## PROBLEM DETAILS
Both the line containing "Expand the Switches" and the line containing "Task: Click the Updates column header" belong to the span. Output exactly that span from the listing below, and nothing outside it.

## EXERCISE DATA

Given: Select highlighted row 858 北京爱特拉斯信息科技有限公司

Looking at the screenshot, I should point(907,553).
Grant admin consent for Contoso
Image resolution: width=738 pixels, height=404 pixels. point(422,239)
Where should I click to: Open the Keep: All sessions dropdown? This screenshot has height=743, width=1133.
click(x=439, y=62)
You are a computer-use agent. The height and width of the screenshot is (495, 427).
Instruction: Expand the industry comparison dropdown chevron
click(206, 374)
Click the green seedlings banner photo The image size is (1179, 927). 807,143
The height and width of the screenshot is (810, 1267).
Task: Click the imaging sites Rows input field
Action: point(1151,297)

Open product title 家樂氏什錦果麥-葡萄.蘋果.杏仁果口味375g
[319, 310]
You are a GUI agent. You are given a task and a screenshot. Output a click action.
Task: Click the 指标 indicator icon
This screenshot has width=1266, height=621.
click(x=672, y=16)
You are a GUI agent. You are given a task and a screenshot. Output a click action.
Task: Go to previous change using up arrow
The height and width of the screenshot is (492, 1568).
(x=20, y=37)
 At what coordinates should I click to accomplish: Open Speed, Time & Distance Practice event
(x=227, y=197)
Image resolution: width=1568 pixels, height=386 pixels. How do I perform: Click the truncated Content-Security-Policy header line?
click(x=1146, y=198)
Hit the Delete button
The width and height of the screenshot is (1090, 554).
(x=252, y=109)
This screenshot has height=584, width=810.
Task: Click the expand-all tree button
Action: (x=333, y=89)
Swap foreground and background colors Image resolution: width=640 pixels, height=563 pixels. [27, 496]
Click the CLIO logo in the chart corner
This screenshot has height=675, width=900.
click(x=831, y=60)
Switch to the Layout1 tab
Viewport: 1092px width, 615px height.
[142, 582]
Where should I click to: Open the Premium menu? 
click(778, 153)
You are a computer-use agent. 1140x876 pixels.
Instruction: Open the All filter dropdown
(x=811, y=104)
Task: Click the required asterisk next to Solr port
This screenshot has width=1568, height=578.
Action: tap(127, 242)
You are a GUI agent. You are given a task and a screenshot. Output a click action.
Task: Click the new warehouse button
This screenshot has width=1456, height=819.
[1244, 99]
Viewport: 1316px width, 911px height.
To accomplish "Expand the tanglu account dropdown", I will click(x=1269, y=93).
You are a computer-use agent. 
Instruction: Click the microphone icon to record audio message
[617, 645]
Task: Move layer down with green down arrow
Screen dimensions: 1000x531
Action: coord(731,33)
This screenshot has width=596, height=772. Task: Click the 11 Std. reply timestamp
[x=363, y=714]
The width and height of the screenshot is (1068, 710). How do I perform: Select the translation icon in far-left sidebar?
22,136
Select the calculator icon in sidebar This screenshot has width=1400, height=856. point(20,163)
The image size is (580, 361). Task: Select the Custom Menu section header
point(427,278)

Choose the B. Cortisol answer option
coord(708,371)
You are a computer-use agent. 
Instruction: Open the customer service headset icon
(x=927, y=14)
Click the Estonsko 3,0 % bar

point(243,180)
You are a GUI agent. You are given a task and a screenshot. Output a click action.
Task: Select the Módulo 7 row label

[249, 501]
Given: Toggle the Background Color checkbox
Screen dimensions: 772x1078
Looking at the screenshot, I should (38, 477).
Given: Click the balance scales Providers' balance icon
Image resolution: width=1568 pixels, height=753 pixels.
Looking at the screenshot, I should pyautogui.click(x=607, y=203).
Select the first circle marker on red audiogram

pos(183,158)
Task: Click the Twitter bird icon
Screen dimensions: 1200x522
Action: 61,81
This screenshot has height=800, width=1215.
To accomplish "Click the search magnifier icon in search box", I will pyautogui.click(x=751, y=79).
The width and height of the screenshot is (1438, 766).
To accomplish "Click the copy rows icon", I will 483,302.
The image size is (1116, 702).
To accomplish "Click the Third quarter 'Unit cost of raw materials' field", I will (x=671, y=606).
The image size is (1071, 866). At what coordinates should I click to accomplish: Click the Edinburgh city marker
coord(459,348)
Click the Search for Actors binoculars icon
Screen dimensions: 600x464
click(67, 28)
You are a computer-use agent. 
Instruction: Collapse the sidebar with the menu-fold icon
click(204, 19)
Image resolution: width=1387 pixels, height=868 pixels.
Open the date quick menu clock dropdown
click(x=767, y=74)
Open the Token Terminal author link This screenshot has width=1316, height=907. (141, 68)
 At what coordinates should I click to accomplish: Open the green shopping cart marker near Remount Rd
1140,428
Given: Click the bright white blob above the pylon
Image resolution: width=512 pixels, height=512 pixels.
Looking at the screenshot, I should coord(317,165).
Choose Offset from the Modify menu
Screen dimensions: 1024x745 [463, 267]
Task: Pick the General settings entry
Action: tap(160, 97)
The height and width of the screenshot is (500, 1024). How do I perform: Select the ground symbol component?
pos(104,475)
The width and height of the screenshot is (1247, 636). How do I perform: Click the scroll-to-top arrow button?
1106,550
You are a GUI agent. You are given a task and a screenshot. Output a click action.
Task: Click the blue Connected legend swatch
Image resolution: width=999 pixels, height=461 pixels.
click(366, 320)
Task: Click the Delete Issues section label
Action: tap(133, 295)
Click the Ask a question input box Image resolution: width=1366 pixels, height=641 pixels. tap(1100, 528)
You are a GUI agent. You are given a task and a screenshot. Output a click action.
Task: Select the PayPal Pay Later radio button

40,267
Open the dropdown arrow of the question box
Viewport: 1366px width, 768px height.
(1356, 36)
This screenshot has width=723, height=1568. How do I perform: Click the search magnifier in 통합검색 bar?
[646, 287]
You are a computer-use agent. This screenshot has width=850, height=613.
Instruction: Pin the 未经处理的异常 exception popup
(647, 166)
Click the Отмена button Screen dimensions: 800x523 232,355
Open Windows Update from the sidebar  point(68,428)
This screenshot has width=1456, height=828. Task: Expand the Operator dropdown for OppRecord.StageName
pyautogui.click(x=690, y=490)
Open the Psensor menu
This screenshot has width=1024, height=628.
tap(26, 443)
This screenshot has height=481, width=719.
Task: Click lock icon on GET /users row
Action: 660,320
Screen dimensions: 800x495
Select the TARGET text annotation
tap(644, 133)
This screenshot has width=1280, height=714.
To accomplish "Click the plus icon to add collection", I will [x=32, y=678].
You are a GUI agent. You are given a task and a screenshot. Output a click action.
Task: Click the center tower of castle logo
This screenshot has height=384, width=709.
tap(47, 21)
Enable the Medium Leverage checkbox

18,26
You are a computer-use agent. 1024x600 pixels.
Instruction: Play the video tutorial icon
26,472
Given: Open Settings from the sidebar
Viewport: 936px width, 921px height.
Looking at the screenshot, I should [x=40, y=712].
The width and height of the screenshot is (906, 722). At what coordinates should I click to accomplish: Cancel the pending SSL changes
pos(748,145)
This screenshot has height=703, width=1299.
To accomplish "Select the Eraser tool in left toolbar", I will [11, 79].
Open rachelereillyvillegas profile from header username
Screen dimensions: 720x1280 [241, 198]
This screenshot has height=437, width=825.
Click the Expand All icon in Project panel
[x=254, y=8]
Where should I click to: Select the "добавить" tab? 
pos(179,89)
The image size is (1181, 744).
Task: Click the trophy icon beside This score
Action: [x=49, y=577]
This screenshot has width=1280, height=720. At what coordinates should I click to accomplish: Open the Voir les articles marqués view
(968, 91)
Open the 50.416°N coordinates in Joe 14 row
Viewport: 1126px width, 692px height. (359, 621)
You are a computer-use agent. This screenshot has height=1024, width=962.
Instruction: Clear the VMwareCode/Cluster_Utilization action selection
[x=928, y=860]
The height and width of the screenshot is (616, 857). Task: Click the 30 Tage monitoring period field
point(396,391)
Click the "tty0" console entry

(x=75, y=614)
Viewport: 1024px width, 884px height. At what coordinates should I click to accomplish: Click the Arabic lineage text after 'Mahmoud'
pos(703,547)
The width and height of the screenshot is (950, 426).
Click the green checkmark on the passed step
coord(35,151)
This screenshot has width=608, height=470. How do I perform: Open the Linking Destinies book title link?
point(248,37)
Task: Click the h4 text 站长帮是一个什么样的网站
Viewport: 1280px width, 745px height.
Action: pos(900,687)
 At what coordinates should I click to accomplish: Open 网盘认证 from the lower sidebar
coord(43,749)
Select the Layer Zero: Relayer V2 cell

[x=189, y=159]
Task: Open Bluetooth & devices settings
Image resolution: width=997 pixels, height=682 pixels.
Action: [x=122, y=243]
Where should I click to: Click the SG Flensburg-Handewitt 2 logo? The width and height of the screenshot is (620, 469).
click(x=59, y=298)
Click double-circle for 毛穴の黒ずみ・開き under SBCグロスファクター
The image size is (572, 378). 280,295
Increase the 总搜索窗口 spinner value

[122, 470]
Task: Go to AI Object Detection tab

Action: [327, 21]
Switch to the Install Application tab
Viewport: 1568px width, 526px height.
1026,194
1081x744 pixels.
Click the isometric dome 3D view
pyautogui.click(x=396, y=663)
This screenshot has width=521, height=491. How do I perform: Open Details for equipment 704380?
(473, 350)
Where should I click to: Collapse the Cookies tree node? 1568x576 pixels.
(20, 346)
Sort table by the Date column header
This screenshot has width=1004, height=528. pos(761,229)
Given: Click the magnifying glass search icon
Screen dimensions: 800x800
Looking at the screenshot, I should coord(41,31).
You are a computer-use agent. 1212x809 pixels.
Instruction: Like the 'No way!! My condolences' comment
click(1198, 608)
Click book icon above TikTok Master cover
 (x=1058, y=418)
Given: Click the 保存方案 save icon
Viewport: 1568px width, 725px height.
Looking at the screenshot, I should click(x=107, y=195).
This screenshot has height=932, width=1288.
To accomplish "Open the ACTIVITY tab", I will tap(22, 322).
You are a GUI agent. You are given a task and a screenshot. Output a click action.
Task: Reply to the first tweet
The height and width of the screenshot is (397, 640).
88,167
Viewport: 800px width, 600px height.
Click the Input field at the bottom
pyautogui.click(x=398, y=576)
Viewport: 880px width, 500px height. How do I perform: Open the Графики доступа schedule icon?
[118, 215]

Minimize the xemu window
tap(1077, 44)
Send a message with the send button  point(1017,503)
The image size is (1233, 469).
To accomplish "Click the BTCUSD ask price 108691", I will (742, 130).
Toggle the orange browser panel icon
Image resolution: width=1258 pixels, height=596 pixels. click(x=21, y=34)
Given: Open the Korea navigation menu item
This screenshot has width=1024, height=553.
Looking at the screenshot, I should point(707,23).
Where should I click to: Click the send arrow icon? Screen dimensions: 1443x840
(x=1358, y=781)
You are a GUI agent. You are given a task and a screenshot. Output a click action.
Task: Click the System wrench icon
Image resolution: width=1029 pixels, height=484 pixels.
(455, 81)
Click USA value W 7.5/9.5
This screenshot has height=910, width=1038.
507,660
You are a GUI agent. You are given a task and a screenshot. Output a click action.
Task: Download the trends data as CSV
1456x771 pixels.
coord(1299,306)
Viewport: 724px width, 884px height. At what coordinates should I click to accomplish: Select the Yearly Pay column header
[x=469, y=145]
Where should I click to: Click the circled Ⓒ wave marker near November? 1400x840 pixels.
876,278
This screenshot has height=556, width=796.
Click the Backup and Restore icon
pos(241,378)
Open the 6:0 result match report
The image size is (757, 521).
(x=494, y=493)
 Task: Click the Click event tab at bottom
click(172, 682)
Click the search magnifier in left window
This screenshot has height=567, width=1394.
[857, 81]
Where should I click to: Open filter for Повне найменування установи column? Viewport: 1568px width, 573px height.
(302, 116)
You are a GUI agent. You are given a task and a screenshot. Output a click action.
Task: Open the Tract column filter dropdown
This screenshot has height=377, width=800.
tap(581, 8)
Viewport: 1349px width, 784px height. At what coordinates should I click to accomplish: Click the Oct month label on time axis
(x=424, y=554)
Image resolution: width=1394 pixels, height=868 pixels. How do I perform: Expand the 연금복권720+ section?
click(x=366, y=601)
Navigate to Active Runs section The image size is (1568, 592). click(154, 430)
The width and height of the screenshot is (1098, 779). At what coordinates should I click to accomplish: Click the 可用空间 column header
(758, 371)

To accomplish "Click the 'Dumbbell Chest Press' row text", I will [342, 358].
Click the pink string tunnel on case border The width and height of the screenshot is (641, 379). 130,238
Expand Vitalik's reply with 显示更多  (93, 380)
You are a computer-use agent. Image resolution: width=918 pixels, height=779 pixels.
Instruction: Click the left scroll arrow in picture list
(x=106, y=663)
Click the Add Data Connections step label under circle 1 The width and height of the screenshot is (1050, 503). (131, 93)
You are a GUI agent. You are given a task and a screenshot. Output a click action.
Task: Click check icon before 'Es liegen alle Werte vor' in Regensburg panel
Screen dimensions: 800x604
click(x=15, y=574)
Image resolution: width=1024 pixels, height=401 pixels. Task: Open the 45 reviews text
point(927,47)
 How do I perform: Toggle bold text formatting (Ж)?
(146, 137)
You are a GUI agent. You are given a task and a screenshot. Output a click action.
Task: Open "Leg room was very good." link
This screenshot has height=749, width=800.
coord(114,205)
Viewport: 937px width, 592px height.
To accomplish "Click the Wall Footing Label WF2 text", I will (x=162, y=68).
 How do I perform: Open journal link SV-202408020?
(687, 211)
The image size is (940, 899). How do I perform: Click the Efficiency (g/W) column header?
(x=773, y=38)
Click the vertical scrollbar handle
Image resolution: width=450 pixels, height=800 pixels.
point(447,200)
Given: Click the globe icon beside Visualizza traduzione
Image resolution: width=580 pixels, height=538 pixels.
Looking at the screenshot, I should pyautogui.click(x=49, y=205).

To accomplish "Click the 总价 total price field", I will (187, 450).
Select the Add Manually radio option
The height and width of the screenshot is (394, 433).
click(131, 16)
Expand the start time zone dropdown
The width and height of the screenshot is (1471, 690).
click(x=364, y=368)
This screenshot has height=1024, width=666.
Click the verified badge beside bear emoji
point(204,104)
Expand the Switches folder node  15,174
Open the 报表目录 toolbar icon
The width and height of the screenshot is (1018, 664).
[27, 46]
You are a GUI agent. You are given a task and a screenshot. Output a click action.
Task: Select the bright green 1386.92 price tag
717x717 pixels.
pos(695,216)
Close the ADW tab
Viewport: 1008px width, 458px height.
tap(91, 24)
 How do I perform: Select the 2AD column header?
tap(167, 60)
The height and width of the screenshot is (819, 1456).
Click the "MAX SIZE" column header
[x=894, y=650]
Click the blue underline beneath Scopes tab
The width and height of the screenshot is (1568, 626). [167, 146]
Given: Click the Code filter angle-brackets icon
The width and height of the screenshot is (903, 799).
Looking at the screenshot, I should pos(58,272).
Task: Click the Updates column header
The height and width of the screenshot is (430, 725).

## OUTPUT FOR THIS EXERCISE
Expand the Switches folder node  15,174
Open the 报表目录 toolbar icon
The width and height of the screenshot is (1018, 664).
[27, 46]
You are a GUI agent. You are given a task and a screenshot. Output a click action.
Task: Select the bright green 1386.92 price tag
717x717 pixels.
pos(695,216)
Close the ADW tab
Viewport: 1008px width, 458px height.
tap(91, 24)
 How do I perform: Select the 2AD column header?
tap(167, 60)
The height and width of the screenshot is (819, 1456).
Click the "MAX SIZE" column header
[x=894, y=650]
Click the blue underline beneath Scopes tab
The width and height of the screenshot is (1568, 626). [167, 146]
Given: Click the Code filter angle-brackets icon
The width and height of the screenshot is (903, 799).
Looking at the screenshot, I should pos(58,272).
Task: Click the Updates column header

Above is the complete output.